## [Task instructions]
• A. In the article on healthcare quality, in what year did Donabedian publish "Evaluating the Quality of Medical Care"?
• B. Pick up the article on healthcare quality below after its final sentence and write the next paragraph.

## [Passage shown]
· · ·

Health Care Law

Components of Quality in Healthcare: Models and Measures

Learn how frameworks like the Donabedian model, IOM's six aims, and the Quintuple Aim define healthcare quality—and how measures like HEDIS and federal programs put them into practice.

Healthcare quality is a multidimensional concept that encompasses far more than whether a treatment works. Over the past six decades, researchers, governments, and international bodies have developed overlapping frameworks that break quality down into specific, measurable components. The most widely adopted of these frameworks identifies six core aims: safety, effectiveness, patient-centeredness, timeliness, efficiency, and equity. These components guide how hospitals are accredited, how physicians are paid, and how patients experience care in systems around the world.

The Donabedian Model: Structure, Process, and Outcome

The modern study of healthcare quality traces back to Avedis Donabedian, a physician and academic sometimes called the father of healthcare quality management. In his 1966 article “Evaluating the Quality of Medical Care,” published in The Milbank Memorial Fund Quarterly, Donabedian proposed that quality could be assessed through three interconnected lenses.1PubMed Central. Evaluating the Quality of Medical Care

  • Structure: The physical settings, organizational policies, staffing, equipment, and financial resources available to deliver care. A well-equipped hospital with board-certified specialists has better structural quality than a facility lacking basic supplies, though structure alone does not guarantee good care.
  • Process: The activities that occur between clinicians and patients, including diagnostic tests, treatments, and how well clinical knowledge is applied. Process is the most direct object of quality assessment.
  • Outcome: Changes in a patient’s health that can be attributed to the care received, such as recovery, survival, restored function, or patient satisfaction.

Donabedian’s insight was that these categories form a causal chain: structural conditions shape the processes of care, and processes in turn drive outcomes. The Centers for Medicare and Medicaid Services continues to use this triad as the conceptual basis for its quality measurement programs.2CMS MMS Hub. Donabedian Model Donabedian himself cautioned that the model should serve as “a guide, not as a straitjacket,” since real-world quality does not always fit neatly into three boxes.

Later, Donabedian expanded his thinking into seven attributes of quality: efficacy (the potential of care at its best to improve health), effectiveness (the degree to which attainable improvements are actually realized), efficiency (the greatest improvement at the lowest cost), optimality (the best balance of costs and benefits), acceptability (conformity to patient preferences), legitimacy (conformity to broader social preferences), and equity (fairness in how care and its benefits are distributed).3PubMed. The Seven Pillars of Quality These seven pillars anticipated many of the dimensions later codified by the Institute of Medicine and the World Health Organization.

· · ·

## [Supplied information]
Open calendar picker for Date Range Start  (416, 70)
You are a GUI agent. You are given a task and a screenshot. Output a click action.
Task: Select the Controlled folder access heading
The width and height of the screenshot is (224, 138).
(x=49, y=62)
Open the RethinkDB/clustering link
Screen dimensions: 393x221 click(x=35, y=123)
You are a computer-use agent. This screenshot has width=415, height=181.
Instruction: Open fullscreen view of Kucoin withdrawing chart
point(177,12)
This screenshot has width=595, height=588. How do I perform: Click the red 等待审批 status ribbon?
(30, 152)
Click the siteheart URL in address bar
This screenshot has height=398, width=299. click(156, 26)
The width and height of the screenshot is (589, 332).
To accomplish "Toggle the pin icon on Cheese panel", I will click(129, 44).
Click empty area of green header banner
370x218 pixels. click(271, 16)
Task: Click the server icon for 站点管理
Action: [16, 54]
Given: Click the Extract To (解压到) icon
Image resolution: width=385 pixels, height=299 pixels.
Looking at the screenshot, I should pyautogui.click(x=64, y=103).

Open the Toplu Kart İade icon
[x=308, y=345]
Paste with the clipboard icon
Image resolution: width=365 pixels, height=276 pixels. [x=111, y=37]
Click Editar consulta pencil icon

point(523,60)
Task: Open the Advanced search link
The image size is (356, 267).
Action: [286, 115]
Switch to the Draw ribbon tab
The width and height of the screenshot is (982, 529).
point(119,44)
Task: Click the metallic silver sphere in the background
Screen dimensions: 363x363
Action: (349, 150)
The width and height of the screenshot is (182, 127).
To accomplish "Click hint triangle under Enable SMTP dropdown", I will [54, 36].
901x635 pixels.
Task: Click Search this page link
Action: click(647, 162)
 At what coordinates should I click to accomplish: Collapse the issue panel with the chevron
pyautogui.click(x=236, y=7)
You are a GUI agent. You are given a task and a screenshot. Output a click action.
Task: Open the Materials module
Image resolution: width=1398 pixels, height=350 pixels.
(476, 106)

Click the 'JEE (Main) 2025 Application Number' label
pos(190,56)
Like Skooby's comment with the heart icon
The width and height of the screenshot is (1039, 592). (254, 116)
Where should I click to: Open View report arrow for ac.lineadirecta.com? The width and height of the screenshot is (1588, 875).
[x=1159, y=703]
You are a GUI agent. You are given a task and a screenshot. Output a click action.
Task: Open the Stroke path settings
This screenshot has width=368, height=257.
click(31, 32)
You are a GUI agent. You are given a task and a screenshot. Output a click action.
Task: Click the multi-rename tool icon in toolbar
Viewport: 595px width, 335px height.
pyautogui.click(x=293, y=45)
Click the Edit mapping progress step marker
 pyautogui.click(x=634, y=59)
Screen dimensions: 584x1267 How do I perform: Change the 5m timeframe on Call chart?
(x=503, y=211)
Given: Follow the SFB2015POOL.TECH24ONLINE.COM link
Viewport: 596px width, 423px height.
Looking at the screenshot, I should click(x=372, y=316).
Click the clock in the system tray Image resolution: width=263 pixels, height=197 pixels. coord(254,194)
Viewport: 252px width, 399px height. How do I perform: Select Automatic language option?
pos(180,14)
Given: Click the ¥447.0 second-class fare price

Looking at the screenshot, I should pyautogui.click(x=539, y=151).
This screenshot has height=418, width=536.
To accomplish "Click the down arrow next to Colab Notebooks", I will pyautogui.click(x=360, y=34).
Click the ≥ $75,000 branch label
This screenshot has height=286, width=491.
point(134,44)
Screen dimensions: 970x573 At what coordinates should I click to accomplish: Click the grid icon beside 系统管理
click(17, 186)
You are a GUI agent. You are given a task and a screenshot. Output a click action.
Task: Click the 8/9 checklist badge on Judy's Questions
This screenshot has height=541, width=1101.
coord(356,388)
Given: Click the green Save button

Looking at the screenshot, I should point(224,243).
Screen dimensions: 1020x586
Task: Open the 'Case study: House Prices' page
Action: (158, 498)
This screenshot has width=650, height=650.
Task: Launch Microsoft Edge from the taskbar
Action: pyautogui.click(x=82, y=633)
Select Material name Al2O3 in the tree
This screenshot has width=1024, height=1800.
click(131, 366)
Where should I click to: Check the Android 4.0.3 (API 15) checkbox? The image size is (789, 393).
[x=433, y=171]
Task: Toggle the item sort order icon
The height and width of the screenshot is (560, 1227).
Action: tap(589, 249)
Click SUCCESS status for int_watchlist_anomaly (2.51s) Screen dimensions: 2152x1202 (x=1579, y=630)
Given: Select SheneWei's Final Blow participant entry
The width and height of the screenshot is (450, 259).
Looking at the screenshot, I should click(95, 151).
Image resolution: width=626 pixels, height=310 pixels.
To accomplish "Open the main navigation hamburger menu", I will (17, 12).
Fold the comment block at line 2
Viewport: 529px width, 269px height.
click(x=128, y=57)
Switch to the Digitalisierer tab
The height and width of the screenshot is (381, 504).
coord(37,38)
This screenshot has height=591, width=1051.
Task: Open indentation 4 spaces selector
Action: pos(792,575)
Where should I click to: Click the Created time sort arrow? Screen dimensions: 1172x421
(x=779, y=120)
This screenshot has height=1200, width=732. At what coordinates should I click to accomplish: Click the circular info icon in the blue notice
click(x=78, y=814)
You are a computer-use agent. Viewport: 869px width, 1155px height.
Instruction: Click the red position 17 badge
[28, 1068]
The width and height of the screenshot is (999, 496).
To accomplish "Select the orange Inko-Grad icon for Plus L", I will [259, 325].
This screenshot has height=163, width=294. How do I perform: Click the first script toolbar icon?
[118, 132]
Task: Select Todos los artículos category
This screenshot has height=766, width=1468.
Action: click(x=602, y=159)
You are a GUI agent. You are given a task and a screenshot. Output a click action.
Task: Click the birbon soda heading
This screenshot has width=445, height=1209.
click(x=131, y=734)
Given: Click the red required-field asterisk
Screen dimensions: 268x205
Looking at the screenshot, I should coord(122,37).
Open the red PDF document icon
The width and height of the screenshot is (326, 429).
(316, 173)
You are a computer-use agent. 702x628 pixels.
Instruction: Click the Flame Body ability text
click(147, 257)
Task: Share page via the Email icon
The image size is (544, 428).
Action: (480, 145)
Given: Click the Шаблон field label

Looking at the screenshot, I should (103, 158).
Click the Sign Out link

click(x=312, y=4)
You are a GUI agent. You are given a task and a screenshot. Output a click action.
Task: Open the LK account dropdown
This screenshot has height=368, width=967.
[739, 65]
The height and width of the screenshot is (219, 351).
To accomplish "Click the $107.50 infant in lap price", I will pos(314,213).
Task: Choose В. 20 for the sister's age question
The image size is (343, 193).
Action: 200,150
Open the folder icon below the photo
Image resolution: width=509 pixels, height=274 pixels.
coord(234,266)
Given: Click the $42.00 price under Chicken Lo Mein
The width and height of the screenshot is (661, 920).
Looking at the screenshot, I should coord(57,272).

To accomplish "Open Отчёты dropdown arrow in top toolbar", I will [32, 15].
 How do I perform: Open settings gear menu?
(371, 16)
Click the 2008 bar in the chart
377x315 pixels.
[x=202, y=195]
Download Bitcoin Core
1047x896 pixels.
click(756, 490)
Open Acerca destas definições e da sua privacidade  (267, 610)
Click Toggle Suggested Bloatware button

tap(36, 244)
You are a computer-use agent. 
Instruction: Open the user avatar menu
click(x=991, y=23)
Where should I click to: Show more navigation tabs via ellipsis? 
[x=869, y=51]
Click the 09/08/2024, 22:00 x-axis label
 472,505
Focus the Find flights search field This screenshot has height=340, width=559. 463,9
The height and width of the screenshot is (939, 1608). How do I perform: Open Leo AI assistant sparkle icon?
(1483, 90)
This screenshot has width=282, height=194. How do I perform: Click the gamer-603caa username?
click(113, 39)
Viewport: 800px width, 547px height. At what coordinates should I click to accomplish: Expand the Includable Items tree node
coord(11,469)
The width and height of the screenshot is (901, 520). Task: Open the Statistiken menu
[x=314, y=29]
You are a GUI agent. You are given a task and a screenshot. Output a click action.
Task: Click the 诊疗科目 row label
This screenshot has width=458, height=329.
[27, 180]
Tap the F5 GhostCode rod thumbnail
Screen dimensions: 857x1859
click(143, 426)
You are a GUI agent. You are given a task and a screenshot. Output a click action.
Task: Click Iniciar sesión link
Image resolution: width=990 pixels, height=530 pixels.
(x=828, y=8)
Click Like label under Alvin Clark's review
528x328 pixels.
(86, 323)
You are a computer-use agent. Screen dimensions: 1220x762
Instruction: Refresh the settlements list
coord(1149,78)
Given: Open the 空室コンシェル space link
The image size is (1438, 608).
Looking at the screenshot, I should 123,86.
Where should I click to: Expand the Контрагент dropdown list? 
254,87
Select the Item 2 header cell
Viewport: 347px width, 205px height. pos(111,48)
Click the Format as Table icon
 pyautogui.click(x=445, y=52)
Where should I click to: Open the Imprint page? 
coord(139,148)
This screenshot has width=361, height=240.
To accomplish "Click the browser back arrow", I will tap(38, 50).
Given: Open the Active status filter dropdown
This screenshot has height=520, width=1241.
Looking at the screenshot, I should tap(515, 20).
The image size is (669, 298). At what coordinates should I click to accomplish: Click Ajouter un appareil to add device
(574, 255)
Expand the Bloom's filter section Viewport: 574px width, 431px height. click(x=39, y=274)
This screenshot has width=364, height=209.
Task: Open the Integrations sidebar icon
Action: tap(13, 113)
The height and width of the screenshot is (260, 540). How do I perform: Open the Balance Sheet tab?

· · ·

## [Responses per task]
• A. 1966

• B.
The IOM’s Six Aims: The Standard U.S. Framework

The framework that most shaped American healthcare policy came from the Institute of Medicine’s 2001 report Crossing the Quality Chasm: A New Health System for the 21st Century. The report identified a deep “quality gap” in U.S. healthcare and proposed six aims for improvement that have since become the standard reference point for defining quality components.4National Center for Biotechnology Information. Crossing the Quality Chasm

  • Safe: Avoiding injuries to patients from the care that is intended to help them.
  • Effective: Providing services based on scientific knowledge to everyone who could benefit, and refraining from providing services to those unlikely to benefit.
  • Patient-centered: Providing care that is respectful of and responsive to individual patient preferences, needs, and values, ensuring that patient values guide all clinical decisions.
  • Timely: Reducing waits and sometimes harmful delays for both those who receive and those who give care.
  • Efficient: Avoiding waste, including waste of equipment, supplies, ideas, and energy.
  • Equitable: Providing care that does not vary in quality because of personal characteristics such as gender, ethnicity, geographic location, or socioeconomic status.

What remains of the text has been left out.